Sus obras resultaban al principio un poco alarmantes. Ibsen había roto con las
«comedias bien construidas» haciéndolas mejor que nunca: Bernard Shaw rompió
con ellas no construyéndolas de ninguna manera. En una ocasión le dijeron que Sir
James Barrie había elaborado muy cuidadosamente la trama de Shall We Join the
Ladies? antes de empezar a escribirla. Bernard Shaw se mostraba escandalizado:
«¡Qué cosa más rara, saber cómo va a terminar una obra de teatro antes de haberla
comenzado! Cuando yo comienzo una obra de teatro, antes, no tengo la menor idea
de lo que va a suceder». Otra innovación principal suya consistió en hacer depender
su drama no del juego de los caracteres, ni del conflicto entre el carácter y las
circunstancias, sino de la pugna de opiniones. Sus ideas se convertían en personajes y
luchaban unas con otras, unas veces con intensos efectos dramáticos, otras no. Sus
seres humanos, con unas pocas excepciones, comparecen en escena por lo que tienen
que decir, no por lo que tienen que hacer. Y, sin embargo viven.

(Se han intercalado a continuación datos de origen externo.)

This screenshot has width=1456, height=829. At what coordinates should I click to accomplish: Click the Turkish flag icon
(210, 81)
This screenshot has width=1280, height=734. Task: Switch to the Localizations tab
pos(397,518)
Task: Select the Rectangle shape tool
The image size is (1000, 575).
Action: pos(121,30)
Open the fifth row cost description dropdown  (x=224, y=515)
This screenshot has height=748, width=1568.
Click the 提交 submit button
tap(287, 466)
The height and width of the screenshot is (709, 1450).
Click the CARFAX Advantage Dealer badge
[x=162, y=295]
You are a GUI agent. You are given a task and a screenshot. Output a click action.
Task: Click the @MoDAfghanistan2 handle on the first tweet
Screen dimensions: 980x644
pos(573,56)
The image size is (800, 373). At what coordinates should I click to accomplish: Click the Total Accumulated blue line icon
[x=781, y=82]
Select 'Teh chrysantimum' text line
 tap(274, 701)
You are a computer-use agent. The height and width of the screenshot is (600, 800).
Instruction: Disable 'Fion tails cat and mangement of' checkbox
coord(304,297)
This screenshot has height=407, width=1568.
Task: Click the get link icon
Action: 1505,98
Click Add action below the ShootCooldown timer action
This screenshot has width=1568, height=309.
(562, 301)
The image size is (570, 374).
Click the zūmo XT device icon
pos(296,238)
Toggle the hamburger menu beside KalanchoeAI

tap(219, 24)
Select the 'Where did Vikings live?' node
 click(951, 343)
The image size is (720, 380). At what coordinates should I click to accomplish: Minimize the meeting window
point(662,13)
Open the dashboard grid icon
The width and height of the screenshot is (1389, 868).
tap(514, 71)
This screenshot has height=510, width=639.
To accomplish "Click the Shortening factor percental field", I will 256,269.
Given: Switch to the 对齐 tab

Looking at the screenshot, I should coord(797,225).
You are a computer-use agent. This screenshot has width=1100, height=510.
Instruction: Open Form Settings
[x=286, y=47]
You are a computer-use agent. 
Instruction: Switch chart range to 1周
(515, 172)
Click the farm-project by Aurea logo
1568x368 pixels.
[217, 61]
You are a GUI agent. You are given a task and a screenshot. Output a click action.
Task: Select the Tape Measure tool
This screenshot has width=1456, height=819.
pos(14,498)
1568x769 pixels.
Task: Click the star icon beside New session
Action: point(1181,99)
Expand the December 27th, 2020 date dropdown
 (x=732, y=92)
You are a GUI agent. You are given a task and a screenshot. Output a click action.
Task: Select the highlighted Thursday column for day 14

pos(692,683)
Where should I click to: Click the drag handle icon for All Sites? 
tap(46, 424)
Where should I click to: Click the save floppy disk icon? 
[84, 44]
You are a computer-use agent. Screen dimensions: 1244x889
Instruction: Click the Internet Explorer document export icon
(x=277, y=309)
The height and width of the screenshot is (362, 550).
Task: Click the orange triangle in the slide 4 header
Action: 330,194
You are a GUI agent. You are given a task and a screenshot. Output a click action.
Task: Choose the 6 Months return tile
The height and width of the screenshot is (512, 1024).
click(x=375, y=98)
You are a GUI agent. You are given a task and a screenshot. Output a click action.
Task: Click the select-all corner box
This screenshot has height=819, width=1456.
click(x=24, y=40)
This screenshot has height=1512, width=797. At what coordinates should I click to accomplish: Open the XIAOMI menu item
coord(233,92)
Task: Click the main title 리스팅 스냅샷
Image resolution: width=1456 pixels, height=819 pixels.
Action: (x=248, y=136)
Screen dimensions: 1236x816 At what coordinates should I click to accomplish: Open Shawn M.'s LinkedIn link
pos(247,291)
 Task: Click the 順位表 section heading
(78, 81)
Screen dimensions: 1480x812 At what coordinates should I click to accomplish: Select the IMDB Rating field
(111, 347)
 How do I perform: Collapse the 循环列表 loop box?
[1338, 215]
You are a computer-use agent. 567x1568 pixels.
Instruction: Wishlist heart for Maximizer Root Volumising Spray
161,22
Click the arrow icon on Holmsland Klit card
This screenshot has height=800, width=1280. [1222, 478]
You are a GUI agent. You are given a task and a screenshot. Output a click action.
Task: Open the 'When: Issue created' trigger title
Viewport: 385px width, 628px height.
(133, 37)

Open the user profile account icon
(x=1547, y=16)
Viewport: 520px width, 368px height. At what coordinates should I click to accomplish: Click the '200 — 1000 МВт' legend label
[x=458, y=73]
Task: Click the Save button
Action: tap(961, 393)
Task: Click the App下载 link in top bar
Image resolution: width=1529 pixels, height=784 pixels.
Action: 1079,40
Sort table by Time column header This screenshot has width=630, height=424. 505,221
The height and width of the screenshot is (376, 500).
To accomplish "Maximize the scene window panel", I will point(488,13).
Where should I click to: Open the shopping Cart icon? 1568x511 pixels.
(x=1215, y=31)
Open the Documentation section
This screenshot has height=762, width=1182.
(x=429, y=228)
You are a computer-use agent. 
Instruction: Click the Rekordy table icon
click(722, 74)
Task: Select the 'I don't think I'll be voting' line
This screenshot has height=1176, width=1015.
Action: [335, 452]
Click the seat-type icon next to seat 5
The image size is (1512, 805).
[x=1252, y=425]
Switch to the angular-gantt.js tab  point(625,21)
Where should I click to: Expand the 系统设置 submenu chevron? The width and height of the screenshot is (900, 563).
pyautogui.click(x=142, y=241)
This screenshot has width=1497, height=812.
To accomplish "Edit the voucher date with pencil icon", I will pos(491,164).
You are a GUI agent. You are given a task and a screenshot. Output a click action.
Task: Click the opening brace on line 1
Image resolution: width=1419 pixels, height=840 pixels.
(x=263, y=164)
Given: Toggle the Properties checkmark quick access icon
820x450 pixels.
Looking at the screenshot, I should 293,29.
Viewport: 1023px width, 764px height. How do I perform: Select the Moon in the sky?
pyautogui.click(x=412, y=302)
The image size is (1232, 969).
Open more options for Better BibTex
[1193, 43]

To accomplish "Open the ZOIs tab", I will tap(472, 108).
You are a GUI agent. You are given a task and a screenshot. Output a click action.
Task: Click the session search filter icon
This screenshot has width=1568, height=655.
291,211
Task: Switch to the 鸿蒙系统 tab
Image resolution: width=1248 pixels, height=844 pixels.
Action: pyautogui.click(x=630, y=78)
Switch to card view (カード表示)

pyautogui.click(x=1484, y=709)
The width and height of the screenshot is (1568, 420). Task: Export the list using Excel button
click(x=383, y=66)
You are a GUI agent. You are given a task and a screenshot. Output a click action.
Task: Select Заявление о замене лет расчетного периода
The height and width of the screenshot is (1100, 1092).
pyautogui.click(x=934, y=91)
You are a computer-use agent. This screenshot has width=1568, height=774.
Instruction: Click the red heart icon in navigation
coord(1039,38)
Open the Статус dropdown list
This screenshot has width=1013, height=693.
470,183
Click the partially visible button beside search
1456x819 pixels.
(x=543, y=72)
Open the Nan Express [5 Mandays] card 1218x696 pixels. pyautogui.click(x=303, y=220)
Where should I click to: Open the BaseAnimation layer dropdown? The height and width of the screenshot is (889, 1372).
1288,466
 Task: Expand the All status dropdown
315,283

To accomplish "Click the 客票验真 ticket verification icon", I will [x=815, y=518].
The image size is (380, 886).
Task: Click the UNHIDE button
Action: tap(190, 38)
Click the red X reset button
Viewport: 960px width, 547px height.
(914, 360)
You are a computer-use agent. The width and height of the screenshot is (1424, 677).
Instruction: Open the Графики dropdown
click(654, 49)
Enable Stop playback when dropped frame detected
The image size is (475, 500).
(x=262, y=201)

Recientemente, llevé a mis hijos a ver Mayor Bárbara. Veinte años habían
transcurrido desde que yo la había visto por primera vez. Aquellos veinte años eran
los más atroces que el mundo había conocido. Casi todas las instituciones humanas
habían sufrido cambios decisivos. Seculares fronteras habían sido barridas. La ciencia
había transformado las condiciones de nuestra existencia y el aspecto de la ciudad y
del campo. Una silenciosa evolución social, violentos cambios políticos, una extensa
ampliación de los cimientos sociales, una distensión inconmensurable de las
convenciones y restricciones, una transformación de las opiniones individuales y
nacionales, habían seguido la atropellada marcha de esta tremenda época. Pero en
Mayor Bárbara no existía un solo carácter que precisase ser retocado, ni una frase o
una insinuación que resultasen anacrónicas. Mis hijos se asombraron muchísimo al
enterarse de que esta comedia, el ápice mismo de la modernidad, hubiese sido escrita
cinco años antes de que ellos viniesen al mundo.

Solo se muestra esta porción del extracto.